Differences In Student Achievement Between Block Period Schools and Nonblock Period Schools In the State of Mississippi


Jay R. Smith

Date of Award


Degree Type


Degree Name

Doctor of Philosophy (PhD)


Educational Leadership and School Counseling

First Advisor

Ronald Styron, Jr.

Advisor Department

Educational Leadership and School Counseling


As each state moves to meet the state testing requirements as outlined in the No Child Left Behind Legislation of 2001, having current and relevant data to assess student achievement on state exams is becoming increasingly more important. Without question, school leaders are currently searching for any edge available to give students and teachers the best opportunity for success. One way in which school leaders have sought to improve student academic performance is by increasing instructional time through block periods of instruction, commonly referred to as block scheduling. This study serves to provide school leaders with additional data to consider in the debate over whether increasing instructional time improves student achievement, specifically on year-end state mandated exams. This study was conducted utilizing test data from 30 Mississippi public high schools throughout the northern, central, and southern parts of the state. Test data were collected on the Mississippi Subject Area Exams in the areas of algebra I and Biology I from the spring 2003 testing cycle. These data were used to test four hypotheses; two related to the algebra I data and two related to the Biology I data. The study compared the mean scores of 15 block high schools with the mean scores of 15 nonblock high schools in each subject area. In addition, data were utilized to compare the percentage of students passing the exams in block schools versus nonblock schools utilizing the same 30 high schools. A simple t test revealed nonblock schools did not have significantly different means than nonblock schools in both algebra I and Biology I. The data also revealed that students in nonblock schools did not have a significantly different number of students passing the state exam in each subject area than block schools. These results were contrary to each hypothesis, which indicated that there would be a significant difference in student achievement in favor of block schools. Each hypothesis was rejected in this study.

§ Extracted records:
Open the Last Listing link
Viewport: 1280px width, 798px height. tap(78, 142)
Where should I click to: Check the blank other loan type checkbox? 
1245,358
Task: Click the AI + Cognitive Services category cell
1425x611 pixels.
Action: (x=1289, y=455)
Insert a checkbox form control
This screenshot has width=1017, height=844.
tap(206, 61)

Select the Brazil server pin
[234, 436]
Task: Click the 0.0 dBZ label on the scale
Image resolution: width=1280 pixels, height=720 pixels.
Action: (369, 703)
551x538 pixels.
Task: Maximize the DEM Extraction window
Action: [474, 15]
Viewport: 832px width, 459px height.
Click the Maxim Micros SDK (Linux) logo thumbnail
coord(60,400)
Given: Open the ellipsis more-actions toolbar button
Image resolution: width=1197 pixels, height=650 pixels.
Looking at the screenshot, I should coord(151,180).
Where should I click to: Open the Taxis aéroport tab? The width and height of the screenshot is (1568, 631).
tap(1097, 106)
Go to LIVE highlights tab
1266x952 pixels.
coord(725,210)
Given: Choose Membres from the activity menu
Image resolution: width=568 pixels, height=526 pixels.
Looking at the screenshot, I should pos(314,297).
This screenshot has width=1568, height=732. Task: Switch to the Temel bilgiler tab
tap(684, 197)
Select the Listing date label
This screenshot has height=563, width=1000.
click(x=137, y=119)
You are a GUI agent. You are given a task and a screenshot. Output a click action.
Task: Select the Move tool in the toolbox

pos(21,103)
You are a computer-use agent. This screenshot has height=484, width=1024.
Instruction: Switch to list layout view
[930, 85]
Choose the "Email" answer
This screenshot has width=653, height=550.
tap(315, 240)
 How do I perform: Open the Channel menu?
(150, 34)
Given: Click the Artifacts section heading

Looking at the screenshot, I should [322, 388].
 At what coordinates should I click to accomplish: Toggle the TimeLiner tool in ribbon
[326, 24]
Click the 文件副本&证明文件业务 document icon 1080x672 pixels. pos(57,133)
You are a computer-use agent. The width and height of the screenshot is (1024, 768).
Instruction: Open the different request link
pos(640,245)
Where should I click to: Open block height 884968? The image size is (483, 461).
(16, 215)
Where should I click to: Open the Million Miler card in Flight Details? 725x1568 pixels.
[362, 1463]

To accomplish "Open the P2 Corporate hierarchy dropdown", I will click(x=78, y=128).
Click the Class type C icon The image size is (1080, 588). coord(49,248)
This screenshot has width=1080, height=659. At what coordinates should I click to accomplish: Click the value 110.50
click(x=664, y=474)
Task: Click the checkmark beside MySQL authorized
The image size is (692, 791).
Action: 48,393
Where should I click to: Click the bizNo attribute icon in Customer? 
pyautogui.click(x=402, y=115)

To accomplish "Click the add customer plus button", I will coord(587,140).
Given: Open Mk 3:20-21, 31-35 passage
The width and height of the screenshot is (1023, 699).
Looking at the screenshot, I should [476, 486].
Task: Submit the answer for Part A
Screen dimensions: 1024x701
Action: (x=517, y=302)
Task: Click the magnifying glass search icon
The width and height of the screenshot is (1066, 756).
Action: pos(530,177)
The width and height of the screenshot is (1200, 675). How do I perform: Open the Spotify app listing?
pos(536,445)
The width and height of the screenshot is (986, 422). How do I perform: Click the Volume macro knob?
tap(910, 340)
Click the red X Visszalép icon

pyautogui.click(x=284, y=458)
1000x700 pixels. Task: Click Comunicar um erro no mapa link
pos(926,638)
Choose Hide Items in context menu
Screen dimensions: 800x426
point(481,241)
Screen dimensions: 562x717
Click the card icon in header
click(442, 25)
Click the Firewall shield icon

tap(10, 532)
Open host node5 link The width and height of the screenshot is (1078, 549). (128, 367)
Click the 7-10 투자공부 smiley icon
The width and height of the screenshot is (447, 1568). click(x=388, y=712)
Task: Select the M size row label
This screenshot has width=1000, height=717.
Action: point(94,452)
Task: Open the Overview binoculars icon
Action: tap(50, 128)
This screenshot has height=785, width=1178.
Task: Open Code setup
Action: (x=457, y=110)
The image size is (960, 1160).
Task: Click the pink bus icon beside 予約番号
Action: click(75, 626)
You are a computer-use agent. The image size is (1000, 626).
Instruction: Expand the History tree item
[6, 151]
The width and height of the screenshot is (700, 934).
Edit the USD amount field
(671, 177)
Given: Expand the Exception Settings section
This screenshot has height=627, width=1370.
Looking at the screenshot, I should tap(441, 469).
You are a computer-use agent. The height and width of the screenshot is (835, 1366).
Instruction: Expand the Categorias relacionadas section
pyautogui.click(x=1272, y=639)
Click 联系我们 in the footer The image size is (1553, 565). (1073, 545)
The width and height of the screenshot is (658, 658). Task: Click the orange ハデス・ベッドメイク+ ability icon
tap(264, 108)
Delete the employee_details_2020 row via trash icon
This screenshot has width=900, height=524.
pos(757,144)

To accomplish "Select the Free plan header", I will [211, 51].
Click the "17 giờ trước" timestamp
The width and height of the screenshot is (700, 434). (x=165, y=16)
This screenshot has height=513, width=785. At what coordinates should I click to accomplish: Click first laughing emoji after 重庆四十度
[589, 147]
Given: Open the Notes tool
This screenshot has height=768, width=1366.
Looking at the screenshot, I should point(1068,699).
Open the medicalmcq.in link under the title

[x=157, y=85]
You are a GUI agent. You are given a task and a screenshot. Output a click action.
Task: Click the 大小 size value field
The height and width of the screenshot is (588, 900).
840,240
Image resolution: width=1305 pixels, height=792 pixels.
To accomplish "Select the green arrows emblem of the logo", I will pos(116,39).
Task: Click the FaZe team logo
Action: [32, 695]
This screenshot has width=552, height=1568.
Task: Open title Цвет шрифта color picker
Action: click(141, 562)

§ Task item: Update the stretch of the block scheduling study from "Differences In Student" through "of Philosophy (PhD)" by rewriting it with "Alabama" in place of "Mississippi". The records aren't needed for this work.

§ Response to this task:
Differences In Student Achievement Between Block Period Schools and Nonblock Period Schools In the State of Alabama


Jay R. Smith

Date of Award


Degree Type


Degree Name

Doctor of Philosophy (PhD)